The United States has already withdrawn from the deal, under which Iran agreed to curb its nuclear activities in return for an easing of international sanctions. The agreement was considered the signature foreign policy achievement of Barack Obama’s presidency, but was repudiated by his successor, Donald Trump.
US secretary of state Mike Pompeo has called on all nations to reject Iran’s “nuclear extortion” and take steps to increase pressure on Tehran to halt “nuclear provocations”.

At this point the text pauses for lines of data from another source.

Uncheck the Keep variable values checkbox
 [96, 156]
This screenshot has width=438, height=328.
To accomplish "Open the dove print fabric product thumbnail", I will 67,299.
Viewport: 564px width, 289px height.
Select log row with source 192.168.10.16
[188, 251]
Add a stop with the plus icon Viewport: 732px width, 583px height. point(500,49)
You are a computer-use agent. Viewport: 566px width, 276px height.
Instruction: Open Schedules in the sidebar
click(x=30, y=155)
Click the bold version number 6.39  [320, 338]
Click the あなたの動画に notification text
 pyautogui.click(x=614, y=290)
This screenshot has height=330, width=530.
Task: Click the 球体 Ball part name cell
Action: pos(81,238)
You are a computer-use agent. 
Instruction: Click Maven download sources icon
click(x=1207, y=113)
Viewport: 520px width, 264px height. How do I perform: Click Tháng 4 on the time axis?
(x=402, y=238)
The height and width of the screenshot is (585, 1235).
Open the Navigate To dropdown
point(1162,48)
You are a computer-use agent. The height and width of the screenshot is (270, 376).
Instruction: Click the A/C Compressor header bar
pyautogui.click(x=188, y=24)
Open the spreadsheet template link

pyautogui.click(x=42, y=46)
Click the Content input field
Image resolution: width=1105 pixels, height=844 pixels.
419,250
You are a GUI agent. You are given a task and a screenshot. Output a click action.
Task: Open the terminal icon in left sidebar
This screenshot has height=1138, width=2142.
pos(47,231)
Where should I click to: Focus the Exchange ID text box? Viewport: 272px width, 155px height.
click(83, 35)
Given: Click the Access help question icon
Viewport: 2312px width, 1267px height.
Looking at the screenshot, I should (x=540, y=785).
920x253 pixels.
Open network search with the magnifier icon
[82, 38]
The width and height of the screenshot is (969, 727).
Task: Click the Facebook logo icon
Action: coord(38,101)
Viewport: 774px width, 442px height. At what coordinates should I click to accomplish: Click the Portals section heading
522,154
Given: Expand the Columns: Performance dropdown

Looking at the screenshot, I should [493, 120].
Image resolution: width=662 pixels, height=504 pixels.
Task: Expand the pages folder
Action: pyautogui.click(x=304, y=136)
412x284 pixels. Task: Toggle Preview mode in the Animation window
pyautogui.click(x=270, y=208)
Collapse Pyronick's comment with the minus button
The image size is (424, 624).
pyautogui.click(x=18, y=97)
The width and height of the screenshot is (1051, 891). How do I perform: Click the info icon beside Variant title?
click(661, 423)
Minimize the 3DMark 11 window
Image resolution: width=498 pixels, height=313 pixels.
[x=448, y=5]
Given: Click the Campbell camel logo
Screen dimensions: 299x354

Iran began its own pressure campaign in May following the ramping up of economic sanctions by the Trump administration which, in breach of the terms of the six-party deal, withdrew in May 2018 and reinstated sanctions.
The latest step is the fourth in Iran’s effort to compel the other signatories of the nuclear agreement – Britain, France, Germany, China and Russia – to meet their commitment to lift economic sanctions in exchange for full Iranian compliance with the terms of the deal.
Their efforts have been fruitless due to US control over transactions in dollars and threats to punish governments and firms violating unilateral US sanctions. These have dramatically reduced Iran’s oil exports, caused the value of its currency to plunge and driven its economy into negative territory.
Iran accuses its remaining partners of failing to make “every effort”, as required by article 28 in the deal, to ensure sanctions relief.
By restarting enrichment at Fordow, which had been converted into a research centre, Iran has committed a fresh violation of the deal. Fordow is banned from producing nuclear material. Another plant, Nantaz was specified as the only facility allowed to enrich uranium.
Iran had previously retreated from commitments under the deal by raising uranium enrichment from 3.67 to 4.5 per cent, the level required for nuclear power plants, exceeding the 300kg limit on its stockpile and employing more modern centrifuges than permitted.
Iran had not intervened in intrusive monitoring by the International Atomic Energy Agency (IAEA) until last Thursday, when an inspector was prevented from entering a facility.
Tehran contends it is acting in accordance with articles 26 and 36 of the deal, which permit suspension of commitments “in whole or in part” if other parties do not honour their obligations.
Iran’s president, Hassan Rouhani, said its breaches of the deal were “reversible if other parties fulfil their commitments. Iran has neither raised the level of enrichment to 20 per cent nor declared its intention of opting for 90 per cent required for making weapons. The Arak reactor – also meant to be converted into a research facility – has not been reactivated.
Russian foreign minister Sergei Lavrov expressed concern over Iran’s actions but criticised European governments for demanding that Iran fulfil all of its obligations under the deal, while “not giving anything in return”. Russia regards the US sanctions on Iran as illegal.
French president Emmanuel Macron, who has attempted to rescue the deal, stated, “I think that for the first time, Iran has decided in an explicit and blunt manner to leave the [agreement].”